[Records from a collection]
***

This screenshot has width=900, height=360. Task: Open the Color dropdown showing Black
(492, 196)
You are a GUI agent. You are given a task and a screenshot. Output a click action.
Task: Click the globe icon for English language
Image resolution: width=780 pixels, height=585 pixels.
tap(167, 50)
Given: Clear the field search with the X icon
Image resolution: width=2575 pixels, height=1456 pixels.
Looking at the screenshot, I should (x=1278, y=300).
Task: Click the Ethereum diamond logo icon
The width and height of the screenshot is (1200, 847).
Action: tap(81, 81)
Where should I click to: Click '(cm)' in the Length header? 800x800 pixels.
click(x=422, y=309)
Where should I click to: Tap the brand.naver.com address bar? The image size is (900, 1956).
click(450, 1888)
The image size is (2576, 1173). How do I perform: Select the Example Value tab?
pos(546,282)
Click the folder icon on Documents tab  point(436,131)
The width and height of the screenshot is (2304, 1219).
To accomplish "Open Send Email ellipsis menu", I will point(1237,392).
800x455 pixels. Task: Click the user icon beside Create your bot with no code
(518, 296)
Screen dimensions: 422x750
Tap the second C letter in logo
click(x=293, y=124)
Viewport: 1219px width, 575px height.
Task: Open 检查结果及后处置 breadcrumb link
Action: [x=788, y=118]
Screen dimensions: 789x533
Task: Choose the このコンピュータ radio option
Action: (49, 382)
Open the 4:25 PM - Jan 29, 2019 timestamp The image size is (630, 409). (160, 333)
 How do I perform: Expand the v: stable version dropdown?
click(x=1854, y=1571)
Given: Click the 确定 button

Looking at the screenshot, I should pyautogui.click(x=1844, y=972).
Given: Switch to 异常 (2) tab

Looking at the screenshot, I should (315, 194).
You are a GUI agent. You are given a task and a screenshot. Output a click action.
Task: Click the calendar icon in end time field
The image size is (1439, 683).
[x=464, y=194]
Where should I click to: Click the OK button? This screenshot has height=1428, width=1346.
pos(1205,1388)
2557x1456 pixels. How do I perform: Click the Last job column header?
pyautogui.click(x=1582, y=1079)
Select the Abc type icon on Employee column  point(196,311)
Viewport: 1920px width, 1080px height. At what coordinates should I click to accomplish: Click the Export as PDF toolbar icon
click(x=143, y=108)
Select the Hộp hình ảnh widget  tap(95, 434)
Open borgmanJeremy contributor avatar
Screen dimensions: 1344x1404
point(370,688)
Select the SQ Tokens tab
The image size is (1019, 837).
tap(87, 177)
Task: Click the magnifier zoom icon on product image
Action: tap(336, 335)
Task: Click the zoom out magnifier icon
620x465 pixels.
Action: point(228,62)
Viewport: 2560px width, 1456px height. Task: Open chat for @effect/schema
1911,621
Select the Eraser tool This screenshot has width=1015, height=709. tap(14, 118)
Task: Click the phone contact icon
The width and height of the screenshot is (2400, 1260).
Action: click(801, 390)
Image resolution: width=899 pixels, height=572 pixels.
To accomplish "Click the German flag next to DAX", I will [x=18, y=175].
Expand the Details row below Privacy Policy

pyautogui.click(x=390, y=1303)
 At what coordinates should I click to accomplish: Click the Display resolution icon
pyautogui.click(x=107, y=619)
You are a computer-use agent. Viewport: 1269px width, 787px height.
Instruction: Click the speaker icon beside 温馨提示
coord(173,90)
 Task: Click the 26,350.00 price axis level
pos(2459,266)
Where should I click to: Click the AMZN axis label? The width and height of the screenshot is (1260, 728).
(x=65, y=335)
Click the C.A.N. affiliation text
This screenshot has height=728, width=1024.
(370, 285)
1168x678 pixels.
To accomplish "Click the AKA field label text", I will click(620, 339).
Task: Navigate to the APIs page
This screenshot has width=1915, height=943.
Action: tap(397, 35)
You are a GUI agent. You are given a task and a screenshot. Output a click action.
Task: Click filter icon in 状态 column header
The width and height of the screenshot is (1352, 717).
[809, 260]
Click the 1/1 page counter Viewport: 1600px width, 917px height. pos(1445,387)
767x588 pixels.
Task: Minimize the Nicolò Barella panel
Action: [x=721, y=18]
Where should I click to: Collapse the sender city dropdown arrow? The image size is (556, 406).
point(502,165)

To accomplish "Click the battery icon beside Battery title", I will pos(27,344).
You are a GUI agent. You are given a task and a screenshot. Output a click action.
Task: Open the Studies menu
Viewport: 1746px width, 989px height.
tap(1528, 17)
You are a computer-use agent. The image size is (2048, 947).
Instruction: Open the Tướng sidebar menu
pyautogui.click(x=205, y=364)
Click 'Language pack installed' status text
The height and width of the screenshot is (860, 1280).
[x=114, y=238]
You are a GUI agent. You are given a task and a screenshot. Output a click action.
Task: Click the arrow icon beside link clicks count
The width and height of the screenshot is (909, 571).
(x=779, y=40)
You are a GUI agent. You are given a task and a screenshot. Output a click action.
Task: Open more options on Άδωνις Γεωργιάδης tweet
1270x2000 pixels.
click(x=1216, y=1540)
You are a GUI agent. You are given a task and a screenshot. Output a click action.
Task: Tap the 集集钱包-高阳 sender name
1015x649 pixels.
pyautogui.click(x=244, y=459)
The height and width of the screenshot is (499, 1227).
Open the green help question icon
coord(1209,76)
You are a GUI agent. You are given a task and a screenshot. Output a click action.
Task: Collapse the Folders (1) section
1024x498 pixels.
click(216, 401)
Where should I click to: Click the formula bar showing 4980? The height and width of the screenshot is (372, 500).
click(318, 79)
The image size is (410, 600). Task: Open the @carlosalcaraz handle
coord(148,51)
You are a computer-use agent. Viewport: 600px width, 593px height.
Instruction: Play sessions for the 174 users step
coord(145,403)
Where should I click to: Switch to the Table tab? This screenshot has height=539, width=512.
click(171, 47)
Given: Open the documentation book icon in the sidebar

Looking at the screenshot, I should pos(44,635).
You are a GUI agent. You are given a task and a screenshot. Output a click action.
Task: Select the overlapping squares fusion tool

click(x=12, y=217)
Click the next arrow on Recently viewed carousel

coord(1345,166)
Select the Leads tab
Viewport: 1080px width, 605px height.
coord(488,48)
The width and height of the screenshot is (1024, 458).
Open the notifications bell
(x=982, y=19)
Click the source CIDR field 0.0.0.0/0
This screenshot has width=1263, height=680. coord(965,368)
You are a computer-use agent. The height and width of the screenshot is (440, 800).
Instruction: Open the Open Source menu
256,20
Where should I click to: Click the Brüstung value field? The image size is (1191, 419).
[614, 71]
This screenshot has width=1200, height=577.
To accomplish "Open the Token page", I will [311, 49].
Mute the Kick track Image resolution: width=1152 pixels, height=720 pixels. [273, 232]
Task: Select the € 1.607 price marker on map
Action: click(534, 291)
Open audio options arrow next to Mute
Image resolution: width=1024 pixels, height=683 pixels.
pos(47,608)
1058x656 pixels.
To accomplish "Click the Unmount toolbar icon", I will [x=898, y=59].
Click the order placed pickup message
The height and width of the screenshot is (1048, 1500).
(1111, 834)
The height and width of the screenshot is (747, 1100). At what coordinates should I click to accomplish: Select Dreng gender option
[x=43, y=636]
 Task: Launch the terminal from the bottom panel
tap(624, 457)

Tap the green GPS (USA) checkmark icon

***

Reproduce everything in the listing from the line containing "You are a computer-use agent. Viewport: 1269px" down to the line containing "pyautogui.click(x=205, y=364)", with both of those lines included.

You are a computer-use agent. Viewport: 1269px width, 787px height.
Instruction: Click the speaker icon beside 温馨提示
coord(173,90)
 Task: Click the 26,350.00 price axis level
pos(2459,266)
Where should I click to: Click the AMZN axis label? The width and height of the screenshot is (1260, 728).
(x=65, y=335)
Click the C.A.N. affiliation text
This screenshot has height=728, width=1024.
(370, 285)
1168x678 pixels.
To accomplish "Click the AKA field label text", I will click(620, 339).
Task: Navigate to the APIs page
This screenshot has width=1915, height=943.
Action: tap(397, 35)
You are a GUI agent. You are given a task and a screenshot. Output a click action.
Task: Click filter icon in 状态 column header
The width and height of the screenshot is (1352, 717).
[809, 260]
Click the 1/1 page counter Viewport: 1600px width, 917px height. pos(1445,387)
767x588 pixels.
Task: Minimize the Nicolò Barella panel
Action: [x=721, y=18]
Where should I click to: Collapse the sender city dropdown arrow? The image size is (556, 406).
point(502,165)

To accomplish "Click the battery icon beside Battery title", I will pos(27,344).
You are a GUI agent. You are given a task and a screenshot. Output a click action.
Task: Open the Studies menu
Viewport: 1746px width, 989px height.
tap(1528, 17)
You are a computer-use agent. The image size is (2048, 947).
Instruction: Open the Tướng sidebar menu
pyautogui.click(x=205, y=364)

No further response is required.